We all know how high the mark-up of original smartphone accessories are: for a fraction of the price, we can buy unofficial China-made accessories that work just the same.
Or maybe not.
Most of us would be familiar with how slow or fragile third-party accessories are; for example, you can charge a Samsung phone within one hour with a Samsung charger but it might take three hours if it’s a charger you bought from a pasar malam.
So, what are the dangers of using a third-party accessories?
1. No safety checks or tests
Batteries catching fire that burn down the entire building isn’t new anymore. Major companies like Apple and Samsung would definitely not want their phones to be responsible for the destruction of an entire house, so they’ve spent considerable budget to ensure that their accessories are safe to use. But aftermarket batteries? You can’t even find the brand name, so do you think they give a damn?
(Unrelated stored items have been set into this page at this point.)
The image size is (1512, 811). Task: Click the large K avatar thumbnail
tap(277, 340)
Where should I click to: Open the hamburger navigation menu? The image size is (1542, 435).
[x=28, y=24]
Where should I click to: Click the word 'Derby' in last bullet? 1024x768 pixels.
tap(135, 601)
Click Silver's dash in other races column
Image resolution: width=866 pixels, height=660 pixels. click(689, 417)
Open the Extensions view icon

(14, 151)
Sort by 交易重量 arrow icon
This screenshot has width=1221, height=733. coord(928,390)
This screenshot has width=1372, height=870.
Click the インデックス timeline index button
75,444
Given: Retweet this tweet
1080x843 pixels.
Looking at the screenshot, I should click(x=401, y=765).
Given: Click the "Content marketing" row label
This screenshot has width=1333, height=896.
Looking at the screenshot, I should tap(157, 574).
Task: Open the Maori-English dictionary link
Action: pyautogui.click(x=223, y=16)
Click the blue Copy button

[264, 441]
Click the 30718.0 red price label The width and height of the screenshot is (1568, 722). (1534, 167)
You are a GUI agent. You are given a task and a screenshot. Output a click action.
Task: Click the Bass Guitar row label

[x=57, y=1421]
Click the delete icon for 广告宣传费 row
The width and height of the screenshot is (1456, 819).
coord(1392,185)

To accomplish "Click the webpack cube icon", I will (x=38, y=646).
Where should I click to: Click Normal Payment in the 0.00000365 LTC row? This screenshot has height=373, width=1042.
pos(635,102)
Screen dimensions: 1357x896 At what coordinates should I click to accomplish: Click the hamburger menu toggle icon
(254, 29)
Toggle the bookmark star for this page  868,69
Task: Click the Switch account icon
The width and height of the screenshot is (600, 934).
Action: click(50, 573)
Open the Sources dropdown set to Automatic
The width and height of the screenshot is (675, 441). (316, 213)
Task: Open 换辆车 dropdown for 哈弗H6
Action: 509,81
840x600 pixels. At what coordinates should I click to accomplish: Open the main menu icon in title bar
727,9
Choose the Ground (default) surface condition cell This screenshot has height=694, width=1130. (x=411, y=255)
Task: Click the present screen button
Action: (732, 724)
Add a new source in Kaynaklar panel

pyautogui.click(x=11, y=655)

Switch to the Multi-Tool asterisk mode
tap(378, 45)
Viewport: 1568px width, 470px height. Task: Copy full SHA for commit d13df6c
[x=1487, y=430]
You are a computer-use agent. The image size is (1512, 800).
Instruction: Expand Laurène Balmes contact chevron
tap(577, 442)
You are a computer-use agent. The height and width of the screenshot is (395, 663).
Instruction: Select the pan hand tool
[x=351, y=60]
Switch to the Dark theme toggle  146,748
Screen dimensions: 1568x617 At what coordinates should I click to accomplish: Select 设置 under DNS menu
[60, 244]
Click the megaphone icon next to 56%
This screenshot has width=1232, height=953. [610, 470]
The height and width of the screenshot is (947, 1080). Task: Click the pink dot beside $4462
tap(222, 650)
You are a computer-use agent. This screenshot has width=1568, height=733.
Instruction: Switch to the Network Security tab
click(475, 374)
2. Cheap third-party chargers can explode
So, with no safety checks, what would it lead to? How about an explosion? Yeah, this happens even in Singapore. Just two years ago, a twenty-five-year-old bought a USB cable from one of these box shops, and guess what? She charged it, went to sleep and “kaboom”: the adaptor was burnt and it had broken into two pieces.
And that USB cable was bought from Orchard Road.
3. You get what you pay for
If you’ve a third-party charger or cable before, you’ll feel the difference. Like what was mentioned, an original charger can charge a battery within an hour while a third-party one can only fully charge it after three hours or more. You save twenty dollars but potentially lose hundreds of hours—is it really worth it?
4. The price difference isn’t that much if you think about it
Okay, so a third party charger costs $4 while an original one costs $30. The price difference seems large. But think again: you’ve spent hundreds of dollars, even maybe a thousand dollars, on the phone. What’s an additional $30 to you? Is it about the number or you just don’t feel justified choosing a more expensive option?